(Pixel coordinate grounding data)
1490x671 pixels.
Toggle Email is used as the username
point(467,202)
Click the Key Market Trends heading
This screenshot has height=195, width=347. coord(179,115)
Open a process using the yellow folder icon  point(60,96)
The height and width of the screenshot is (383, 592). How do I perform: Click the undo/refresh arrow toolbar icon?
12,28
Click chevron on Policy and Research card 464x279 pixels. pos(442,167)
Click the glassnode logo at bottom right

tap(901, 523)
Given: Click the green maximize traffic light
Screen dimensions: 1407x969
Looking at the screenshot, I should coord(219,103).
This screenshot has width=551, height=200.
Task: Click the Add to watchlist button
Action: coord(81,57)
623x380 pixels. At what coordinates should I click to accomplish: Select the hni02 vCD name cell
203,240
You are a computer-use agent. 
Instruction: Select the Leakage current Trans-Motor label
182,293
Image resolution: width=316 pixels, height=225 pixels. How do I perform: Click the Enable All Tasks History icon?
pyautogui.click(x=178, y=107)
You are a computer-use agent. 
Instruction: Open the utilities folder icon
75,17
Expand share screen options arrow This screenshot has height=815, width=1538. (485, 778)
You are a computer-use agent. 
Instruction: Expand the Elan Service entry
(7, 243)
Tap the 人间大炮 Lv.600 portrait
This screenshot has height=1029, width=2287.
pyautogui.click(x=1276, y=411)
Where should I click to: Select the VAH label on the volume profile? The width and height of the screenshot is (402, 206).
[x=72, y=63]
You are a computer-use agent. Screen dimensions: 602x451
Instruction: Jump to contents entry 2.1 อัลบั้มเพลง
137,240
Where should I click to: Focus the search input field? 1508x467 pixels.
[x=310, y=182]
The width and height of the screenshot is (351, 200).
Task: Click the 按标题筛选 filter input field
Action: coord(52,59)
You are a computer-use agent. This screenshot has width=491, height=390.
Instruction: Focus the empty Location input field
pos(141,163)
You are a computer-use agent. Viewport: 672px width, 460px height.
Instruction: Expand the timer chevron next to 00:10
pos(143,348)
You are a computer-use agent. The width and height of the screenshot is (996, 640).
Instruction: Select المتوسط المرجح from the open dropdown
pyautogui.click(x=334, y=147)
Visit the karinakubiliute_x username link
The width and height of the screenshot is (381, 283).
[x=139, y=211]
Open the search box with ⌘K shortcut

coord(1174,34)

# Exercise brief:
Above are the entries; copy every line among them that contains the word "computer".

# Solution for this problem:
You are a computer-use agent. 
You are a computer-use agent. 
You are a computer-use agent. 
You are a computer-use agent. Screen dimensions: 602x451
You are a computer-use agent. This screenshot has width=491, height=390.
You are a computer-use agent. Viewport: 672px width, 460px height.
You are a computer-use agent. The width and height of the screenshot is (996, 640).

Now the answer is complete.